Tout part de ce constat : les écoles et les bibliothèques commandent des lots de plus en plus gros de livres, donc passent par des marchés publics, une procédure qui vise à mettre en concurrence de manière transparente des libraires de toutes tailles. Cet appel peut rayonner nationalement, voire à l’échelle européenne. En France, une bibliothèque doit suivre ce processus à partir de 90 000€, pour l'achat de livres non scolaires.
Problème, pour l'EIBF : cette procédure exclut les petites librairies. « Dans des pays comme les Pays-Bas ou le Luxembourg, les librairies sont aujourd’hui complètement écartées du processus et remplacées par des entreprises spécialisées », illustrent les auteurs de l'enquête.

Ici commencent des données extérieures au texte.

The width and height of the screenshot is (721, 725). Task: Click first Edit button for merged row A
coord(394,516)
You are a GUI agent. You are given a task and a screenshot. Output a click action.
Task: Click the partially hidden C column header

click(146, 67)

Ils prennent comme étude de cas l’Irlande, où le prix du livre est libre. Entre 2017 et 2024, ceux qui ont remporté l’appel d’offre pour approvisionner les bibliothèques de tout le pays étaient au nombre… de quatre. Les librairies jugées les plus compétitives et expéditives. Dans le dernier appel, seul le critère de compétitivité était mentionné.
Achats groupés
Deuxième exemple : la Finlande, où chaque bibliothèque se charge d’acheter ses livres. Mais certaines villes regroupent leurs achats pour faire des économies. Elles passent alors par des marchés publics, remportés là encore par les grandes librairies, qui ont tous les livres demandés en stock, donc peuvent les expédier rapidement. Dans les années 1980, la Finlande recensait 400 librairies. Début 2023, 138.

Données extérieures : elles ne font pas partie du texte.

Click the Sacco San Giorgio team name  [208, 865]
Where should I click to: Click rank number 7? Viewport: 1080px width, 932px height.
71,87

Dernier exemple : l'Allemagne, où le prix du livre est unique, comme en France. Les appels à projet discriminent alors les librairies selon d’autres critères, comme le fait de proposer des livres protégés par film plastique. Des services additionnels trop onéreux ou complexes pour les petites boutiques, « désavantagées », selon les mots du rapporteur. Des contrats sont ainsi remportés par des libraires à l’autre bout du pays.
Recommandations
Soucieuse de faire participer le plus grand nombre de libraires aux commandes publiques, l'EIBF recommande alors aux gros clients de passer des marchés publics moins volumineux, quitte, comme l’ont fait Munich ou Leipzig, à les multiplier. Et à y passer plus de temps ? L’idée est que les petits libraires ne passent, eux, pas trop de temps devant des contrats complexes, qu’ils ne sont pas certains de décrocher. Donc de simplifier la procédure.

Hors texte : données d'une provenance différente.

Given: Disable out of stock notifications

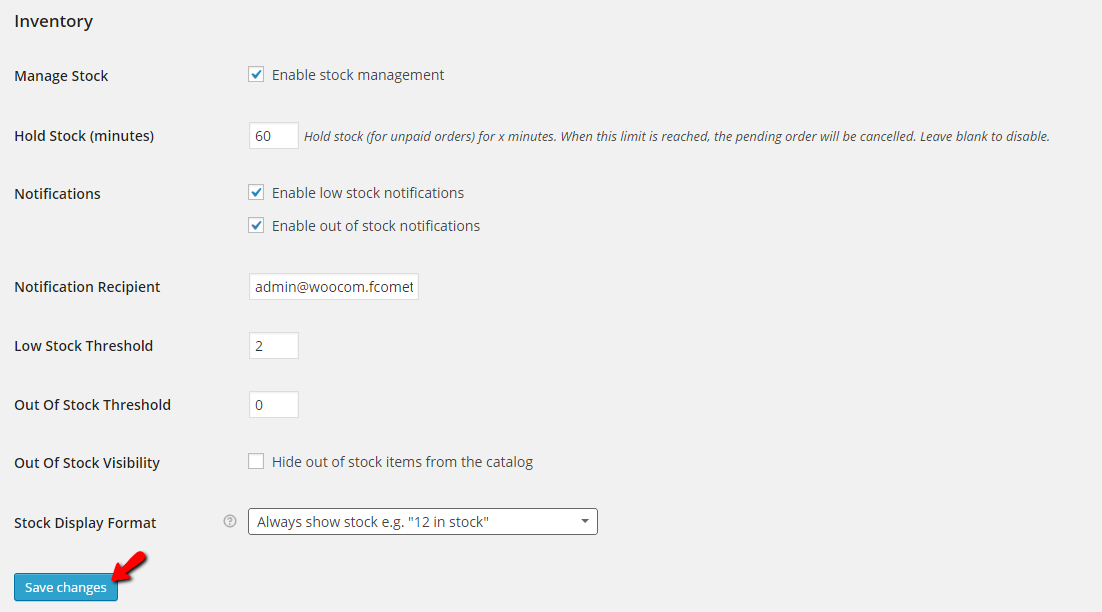Looking at the screenshot, I should (x=256, y=224).
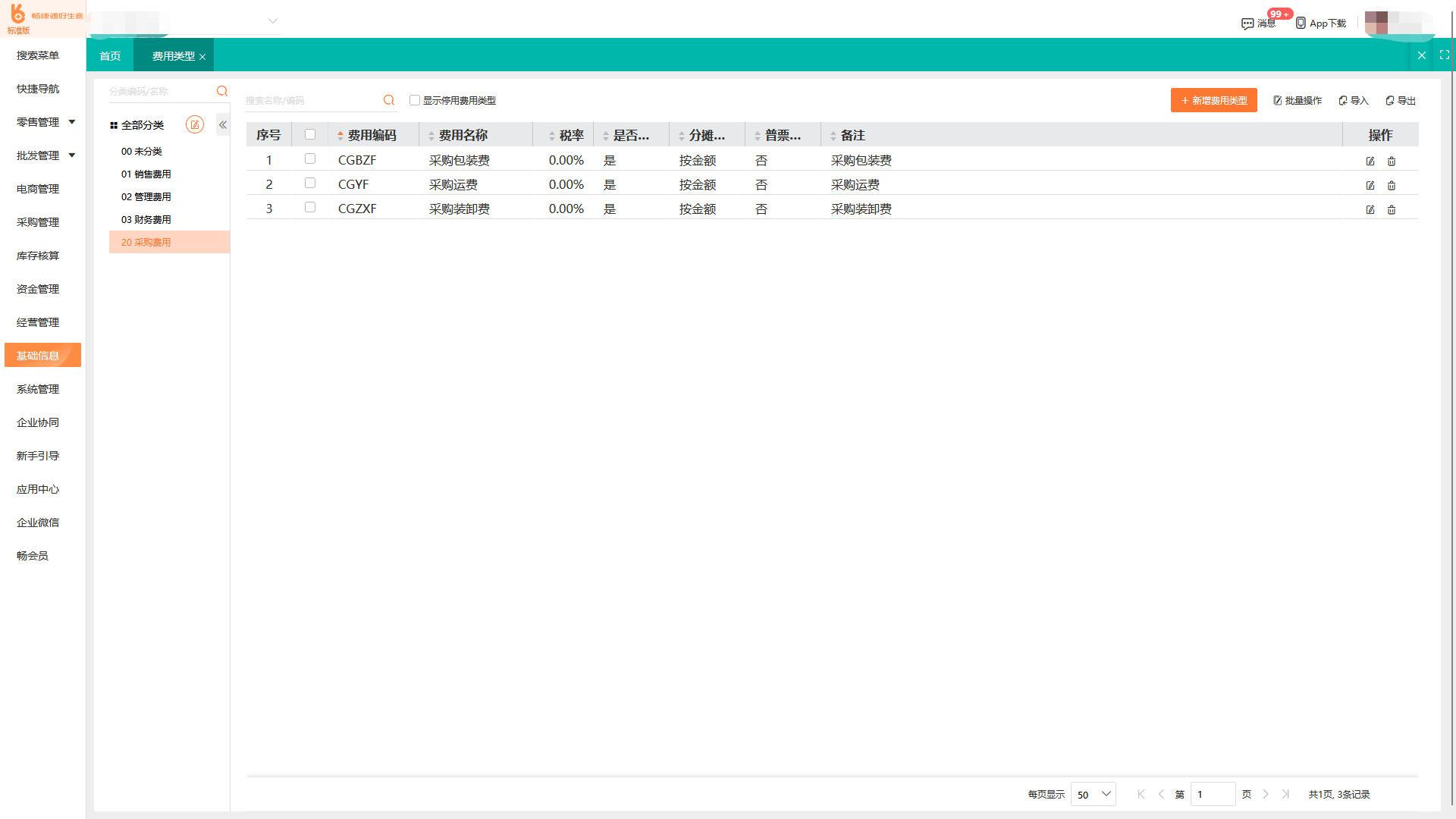Screen dimensions: 1456x819
Task: Click the collapse sidebar arrow icon
Action: [222, 124]
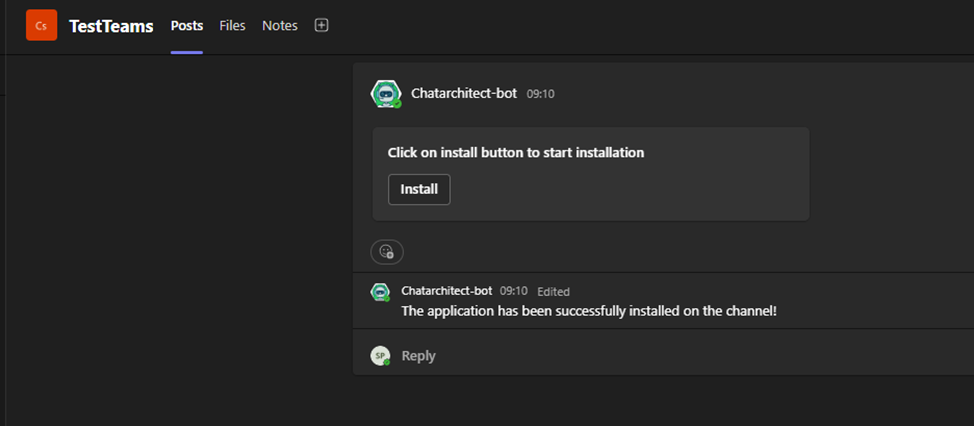This screenshot has height=426, width=974.
Task: Open the add reaction emoji picker
Action: click(387, 252)
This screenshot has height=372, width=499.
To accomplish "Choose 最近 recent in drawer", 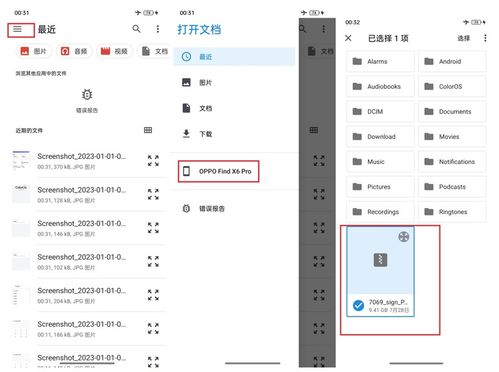I will pos(234,57).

Ce qui peut paraître incompatible avec cette autre recommandation : ajouter d’autres critères d’attribution du marché public, comme le développement durable ou le fait de dynamiser le territoire de la bibliothèque ou de l’école.
Une dernière idée : que les pouvoirs publics distribuent des bons aux étudiants invités à les dépenser dans leur librairie de proximité. Un Pass culture élargi, en somme.